Elas aparecem nas arquibancadas de grandes estádios, acumulam milhões de seguidores nas redes sociais, fecham contratos publicitários milionários e ditam tendências de moda.
Conhecidas mundialmente como WAGs, as esposas e namoradas de atletas deixaram de ser apenas personagens secundárias no universo esportivo para se tornarem protagonistas de um fenômeno cultural e econômico que movimenta muito dinheiro.
A sigla WAG vem da expressão em inglês Wives and Girlfriends, que significa esposas e namoradas, e é usada para se referir às companheiras de atletas de alto rendimento, especialmente jogadores de futebol.
Embora hoje esteja associada ao glamour e à influência digital, a origem do termo é bem mais controversa.
A origem do termo nos tabloides britânicos
A expressão começou a ganhar força na imprensa britânica no início dos anos 2000, mas explodiu definitivamente durante a Copa do Mundo de 2006, na Alemanha.
Na época, os tabloides acompanharam obsessivamente a rotina das parceiras dos jogadores da seleção inglesa, transformando suas viagens, compras e aparições públicas em manchetes diárias.
O grande símbolo daquele período foi Victoria Beckham, ex-integrante das Spice Girls e mulher do craque David Beckham. Sua popularidade foi tão avassaladora que ela acabou sendo considerada a WAG original, tornando-se a principal referência para uma geração inteira de companheiras de atletas.

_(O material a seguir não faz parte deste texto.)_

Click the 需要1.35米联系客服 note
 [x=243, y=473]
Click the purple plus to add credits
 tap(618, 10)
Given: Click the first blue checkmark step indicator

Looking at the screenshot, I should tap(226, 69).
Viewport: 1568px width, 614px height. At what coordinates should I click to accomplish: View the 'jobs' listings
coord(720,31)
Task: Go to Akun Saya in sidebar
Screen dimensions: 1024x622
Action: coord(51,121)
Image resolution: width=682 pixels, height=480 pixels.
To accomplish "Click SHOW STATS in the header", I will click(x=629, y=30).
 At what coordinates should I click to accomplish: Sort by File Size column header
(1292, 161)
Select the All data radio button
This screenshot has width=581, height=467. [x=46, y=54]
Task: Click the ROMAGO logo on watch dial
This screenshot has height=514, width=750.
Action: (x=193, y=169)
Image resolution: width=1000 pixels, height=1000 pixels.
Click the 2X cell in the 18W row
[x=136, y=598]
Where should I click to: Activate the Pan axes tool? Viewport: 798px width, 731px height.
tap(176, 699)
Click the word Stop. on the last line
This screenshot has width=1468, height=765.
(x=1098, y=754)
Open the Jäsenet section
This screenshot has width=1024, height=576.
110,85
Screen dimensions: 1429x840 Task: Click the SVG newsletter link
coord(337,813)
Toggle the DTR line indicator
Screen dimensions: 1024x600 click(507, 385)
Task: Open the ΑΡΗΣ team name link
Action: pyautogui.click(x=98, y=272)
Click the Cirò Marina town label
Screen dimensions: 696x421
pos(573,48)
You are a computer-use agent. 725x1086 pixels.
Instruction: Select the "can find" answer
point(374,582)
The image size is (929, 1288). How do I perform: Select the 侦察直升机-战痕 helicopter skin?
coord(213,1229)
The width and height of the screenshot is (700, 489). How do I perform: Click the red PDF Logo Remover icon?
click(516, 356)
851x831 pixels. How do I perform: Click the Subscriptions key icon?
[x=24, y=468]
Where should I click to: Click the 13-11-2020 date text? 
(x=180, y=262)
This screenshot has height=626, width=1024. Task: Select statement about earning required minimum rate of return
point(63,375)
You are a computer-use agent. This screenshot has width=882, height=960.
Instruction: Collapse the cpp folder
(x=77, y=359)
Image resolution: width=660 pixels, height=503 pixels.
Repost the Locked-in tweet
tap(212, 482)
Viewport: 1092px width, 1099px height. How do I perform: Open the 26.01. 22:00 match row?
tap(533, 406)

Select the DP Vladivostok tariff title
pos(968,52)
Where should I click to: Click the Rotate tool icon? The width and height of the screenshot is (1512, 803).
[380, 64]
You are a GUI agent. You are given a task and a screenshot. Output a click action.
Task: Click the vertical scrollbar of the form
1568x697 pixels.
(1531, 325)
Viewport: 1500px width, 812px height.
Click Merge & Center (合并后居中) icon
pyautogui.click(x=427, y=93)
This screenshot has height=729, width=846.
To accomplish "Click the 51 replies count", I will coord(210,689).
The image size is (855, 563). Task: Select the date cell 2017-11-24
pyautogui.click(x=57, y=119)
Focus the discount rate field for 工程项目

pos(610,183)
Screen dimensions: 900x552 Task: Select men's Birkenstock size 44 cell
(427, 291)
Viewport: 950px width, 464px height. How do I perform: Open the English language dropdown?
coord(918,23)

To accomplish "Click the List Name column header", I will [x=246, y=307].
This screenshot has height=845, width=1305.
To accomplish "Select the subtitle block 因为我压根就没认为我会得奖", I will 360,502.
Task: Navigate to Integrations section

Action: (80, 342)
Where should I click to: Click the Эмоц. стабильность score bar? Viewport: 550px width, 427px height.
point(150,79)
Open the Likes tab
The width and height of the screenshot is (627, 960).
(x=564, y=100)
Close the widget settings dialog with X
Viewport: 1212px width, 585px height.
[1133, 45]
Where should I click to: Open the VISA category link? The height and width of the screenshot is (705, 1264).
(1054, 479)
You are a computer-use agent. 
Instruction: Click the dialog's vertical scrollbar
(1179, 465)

A partir daquele momento, o termo passou a ser utilizado globalmente para identificar companheiras de esportistas famosos.
O debate sobre o rótulo e o machismo
Apesar da popularidade, a expressão nunca foi uma unanimidade. Críticos apontam que o termo reduz as mulheres aos seus relacionamentos amorosos, ignorando carreiras, negócios e conquistas próprias.
Ao longo dos anos, diversas parceiras manifestaram publicamente o desconforto com o rótulo, considerado por muitas delas como ultrapassado e machista.
Esse debate ganhou ainda mais força porque muitas dessas mulheres construíram trajetórias independentes e bem-sucedidas.
Em vez de viverem à sombra dos companheiros, elas passaram a ocupar um espaço próprio na mídia, no mundo dos negócios e nas redes sociais.
Influenciadoras, empresárias e donas de impérios
Se nos anos 2000 os tabloides focavam principalmente no estilo de vida luxuoso das companheiras dos atletas, hoje muitas delas possuem carreiras tão ou mais lucrativas do que as dos próprios parceiros.
Um dos exemplos mais conhecidos atualmente no Brasil é Virginia Fonseca, ex namorado do jogador Vini Jr.
A influenciadora e empresária lidera rankings de engajamento e riqueza graças ao império construído nas redes sociais, no mercado publicitário e com suas marcas próprias de cosméticos e bem-estar.
Outro nome frequentemente associado a esse universo é Bruna Biancardi, que ganhou projeção internacional como parceira e mãe das filhas de Neymar Jr, mas também consolidou sua presença no mercado como influenciadora de moda e lifestyle.
No cenário internacional, destacam-se ainda Georgina Rodríguez, esposa de Cristiano Ronaldo, Antonela Roccuzzo, casada com Lionel Messi, e a própria Victoria Beckham, que transformou sua fama em um império de moda e beleza avaliado em centenas de milhões de dólares.
O poder de ditar tendências e o controle da narrativa
A influência desse grupo vai muito além do esporte, sendo responsável por impulsionar tendências globais de consumo. Um exemplo recente aconteceu durante os jogos da Seleção Brasileira, quando diversas companheiras de jogadores apareceram usando bolsas Birkin e Kelly, avaliadas em mais de 100 mil reais.
Diante disso, grifes de alta costura, joalherias e marcas de cosméticos disputam contratos publicitários com elas.
Especialistas apontam que a principal diferença entre as pioneiras de 2006 e as atuais está no controle da própria narrativa. No passado, a imagem dessas mulheres era construída quase que exclusivamente pela lente dos tabloides sensacionalistas.
Atualmente, plataformas como Instagram, TikTok e YouTube permitem que elas conversem diretamente com o público, gerenciem suas marcas pessoais e monetizem a própria audiência.
Duas décadas após a explosão do termo, o significado de WAG mudou profundamente. Se antes a expressão descrevia apenas acompanhantes de esportistas, hoje ela define um grupo que movimenta a economia digital e acumula fortunas próprias.
Embora o termo continue gerando controvérsias, as WAGs provaram que deixaram de ser coadjuvantes para se tornarem uma das forças femininas mais influentes da cultura pop contemporânea.